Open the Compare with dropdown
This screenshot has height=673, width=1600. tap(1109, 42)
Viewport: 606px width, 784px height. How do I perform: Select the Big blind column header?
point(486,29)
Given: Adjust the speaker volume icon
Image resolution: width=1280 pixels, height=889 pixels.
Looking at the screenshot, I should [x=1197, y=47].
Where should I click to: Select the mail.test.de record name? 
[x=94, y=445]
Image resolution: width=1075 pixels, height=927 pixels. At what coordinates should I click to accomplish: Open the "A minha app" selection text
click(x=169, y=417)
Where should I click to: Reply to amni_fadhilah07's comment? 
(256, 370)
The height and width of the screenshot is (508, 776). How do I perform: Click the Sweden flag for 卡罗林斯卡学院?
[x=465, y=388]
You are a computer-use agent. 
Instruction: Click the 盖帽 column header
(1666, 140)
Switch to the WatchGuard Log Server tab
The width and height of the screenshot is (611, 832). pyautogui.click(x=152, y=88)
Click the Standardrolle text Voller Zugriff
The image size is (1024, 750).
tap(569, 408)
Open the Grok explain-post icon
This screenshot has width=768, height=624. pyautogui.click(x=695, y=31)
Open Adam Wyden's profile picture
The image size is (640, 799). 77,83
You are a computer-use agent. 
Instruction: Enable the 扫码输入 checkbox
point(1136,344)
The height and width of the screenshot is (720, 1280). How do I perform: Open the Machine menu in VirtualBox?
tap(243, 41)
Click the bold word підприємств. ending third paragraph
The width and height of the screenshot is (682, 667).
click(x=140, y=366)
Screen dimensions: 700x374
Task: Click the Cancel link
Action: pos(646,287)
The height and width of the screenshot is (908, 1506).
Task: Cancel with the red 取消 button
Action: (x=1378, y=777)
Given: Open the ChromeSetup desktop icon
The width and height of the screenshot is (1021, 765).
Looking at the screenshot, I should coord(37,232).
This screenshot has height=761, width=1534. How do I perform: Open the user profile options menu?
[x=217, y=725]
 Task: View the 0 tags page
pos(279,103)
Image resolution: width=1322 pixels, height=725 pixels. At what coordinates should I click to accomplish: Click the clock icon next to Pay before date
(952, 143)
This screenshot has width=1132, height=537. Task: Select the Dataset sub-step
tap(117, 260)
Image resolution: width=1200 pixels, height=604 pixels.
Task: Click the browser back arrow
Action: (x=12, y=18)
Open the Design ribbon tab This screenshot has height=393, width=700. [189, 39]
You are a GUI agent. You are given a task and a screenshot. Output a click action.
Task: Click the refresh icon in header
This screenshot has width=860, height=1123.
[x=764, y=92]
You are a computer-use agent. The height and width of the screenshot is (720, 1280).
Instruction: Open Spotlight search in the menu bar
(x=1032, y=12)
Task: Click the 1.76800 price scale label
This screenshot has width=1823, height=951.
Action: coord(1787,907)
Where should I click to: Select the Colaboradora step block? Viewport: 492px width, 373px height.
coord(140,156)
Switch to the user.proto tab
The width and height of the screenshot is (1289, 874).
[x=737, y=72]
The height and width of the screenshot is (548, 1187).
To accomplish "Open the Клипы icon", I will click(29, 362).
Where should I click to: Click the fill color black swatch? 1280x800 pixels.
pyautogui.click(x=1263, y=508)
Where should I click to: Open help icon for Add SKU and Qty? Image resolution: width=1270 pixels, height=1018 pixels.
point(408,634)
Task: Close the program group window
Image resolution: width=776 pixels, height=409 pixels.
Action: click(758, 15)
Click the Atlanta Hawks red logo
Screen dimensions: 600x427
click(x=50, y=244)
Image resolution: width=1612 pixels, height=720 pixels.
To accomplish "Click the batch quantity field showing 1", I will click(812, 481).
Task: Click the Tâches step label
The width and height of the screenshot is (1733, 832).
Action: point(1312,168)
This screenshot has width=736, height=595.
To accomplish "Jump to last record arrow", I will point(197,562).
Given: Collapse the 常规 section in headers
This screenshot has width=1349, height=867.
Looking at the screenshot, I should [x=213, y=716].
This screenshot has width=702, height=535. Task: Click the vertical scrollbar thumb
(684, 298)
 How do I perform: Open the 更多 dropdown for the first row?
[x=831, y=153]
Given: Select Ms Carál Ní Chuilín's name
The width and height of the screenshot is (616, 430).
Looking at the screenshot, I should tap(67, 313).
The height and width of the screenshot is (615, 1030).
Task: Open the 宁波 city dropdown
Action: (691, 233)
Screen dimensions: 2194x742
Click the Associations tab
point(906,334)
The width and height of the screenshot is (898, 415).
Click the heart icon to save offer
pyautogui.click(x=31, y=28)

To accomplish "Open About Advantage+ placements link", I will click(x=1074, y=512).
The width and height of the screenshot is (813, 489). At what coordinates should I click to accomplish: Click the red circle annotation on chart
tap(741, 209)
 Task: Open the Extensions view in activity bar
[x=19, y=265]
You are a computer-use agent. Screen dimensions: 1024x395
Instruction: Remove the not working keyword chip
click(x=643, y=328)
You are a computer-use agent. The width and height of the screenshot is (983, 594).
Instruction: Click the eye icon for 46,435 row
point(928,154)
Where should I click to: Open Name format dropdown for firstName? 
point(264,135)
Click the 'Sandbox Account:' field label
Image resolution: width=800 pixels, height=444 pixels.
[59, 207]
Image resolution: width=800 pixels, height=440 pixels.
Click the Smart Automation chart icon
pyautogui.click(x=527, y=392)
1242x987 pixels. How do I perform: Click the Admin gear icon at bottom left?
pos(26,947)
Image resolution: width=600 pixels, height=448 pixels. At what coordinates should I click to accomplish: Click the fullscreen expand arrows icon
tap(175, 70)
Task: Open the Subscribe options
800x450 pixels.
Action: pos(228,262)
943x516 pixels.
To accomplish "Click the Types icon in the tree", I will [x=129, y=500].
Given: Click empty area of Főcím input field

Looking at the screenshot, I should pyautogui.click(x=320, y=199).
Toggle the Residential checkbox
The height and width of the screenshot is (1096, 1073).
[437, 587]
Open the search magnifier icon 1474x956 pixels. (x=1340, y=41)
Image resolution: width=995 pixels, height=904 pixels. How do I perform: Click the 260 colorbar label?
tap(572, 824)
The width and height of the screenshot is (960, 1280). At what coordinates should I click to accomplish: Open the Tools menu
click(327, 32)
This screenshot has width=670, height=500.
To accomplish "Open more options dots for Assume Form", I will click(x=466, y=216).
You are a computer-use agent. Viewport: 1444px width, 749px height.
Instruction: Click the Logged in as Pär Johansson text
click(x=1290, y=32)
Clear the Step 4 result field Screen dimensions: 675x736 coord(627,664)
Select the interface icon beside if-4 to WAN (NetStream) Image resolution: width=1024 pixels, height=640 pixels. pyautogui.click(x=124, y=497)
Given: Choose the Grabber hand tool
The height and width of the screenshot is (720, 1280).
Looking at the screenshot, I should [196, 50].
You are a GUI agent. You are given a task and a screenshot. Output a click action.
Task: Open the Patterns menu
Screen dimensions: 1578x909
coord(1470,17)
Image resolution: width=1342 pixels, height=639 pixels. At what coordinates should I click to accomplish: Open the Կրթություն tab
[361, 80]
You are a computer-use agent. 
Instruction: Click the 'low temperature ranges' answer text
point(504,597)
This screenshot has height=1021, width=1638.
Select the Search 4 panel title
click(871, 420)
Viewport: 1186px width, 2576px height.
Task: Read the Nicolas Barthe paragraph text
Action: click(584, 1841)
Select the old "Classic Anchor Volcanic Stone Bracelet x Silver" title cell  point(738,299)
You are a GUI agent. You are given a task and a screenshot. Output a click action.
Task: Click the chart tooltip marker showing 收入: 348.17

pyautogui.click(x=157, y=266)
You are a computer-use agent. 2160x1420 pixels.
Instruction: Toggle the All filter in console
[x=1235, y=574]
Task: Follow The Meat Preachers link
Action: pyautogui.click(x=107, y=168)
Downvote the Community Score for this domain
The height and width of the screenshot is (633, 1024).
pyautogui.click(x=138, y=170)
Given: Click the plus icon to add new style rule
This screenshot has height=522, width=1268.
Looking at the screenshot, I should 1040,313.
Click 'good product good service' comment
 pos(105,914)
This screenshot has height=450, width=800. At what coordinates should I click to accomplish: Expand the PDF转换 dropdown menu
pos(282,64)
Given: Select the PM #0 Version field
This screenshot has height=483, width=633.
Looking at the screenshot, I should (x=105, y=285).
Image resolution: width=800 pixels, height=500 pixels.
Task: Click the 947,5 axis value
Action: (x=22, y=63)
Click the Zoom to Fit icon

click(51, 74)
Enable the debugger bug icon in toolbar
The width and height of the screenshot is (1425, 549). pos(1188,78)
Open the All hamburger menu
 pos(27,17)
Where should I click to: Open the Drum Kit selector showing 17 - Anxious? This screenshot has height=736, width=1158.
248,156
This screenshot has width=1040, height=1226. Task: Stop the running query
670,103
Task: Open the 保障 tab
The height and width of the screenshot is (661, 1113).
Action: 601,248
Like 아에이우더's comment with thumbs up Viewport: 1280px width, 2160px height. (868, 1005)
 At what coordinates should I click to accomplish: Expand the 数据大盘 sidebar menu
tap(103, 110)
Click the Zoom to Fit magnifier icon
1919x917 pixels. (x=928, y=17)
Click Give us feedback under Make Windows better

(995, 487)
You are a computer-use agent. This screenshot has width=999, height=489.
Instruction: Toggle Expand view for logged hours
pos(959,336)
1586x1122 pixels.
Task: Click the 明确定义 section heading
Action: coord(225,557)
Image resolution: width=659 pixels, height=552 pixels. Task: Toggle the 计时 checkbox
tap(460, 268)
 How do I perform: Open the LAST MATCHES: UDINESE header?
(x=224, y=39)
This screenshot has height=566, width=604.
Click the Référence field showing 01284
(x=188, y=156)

------------------------------------------------------------

* **Task directions**: Filter the records down to the lines that contain the string "will", and copy those lines.

* **Answer section**:
To accomplish "Open the Клипы icon", I will click(29, 362).
To accomplish "Click the batch quantity field showing 1", I will click(812, 481).
To accomplish "Jump to last record arrow", I will point(197,562).
To accomplish "Open About Advantage+ placements link", I will click(x=1074, y=512).
To accomplish "Click the Types icon in the tree", I will [x=129, y=500].
To accomplish "Open more options dots for Assume Form", I will click(x=466, y=216).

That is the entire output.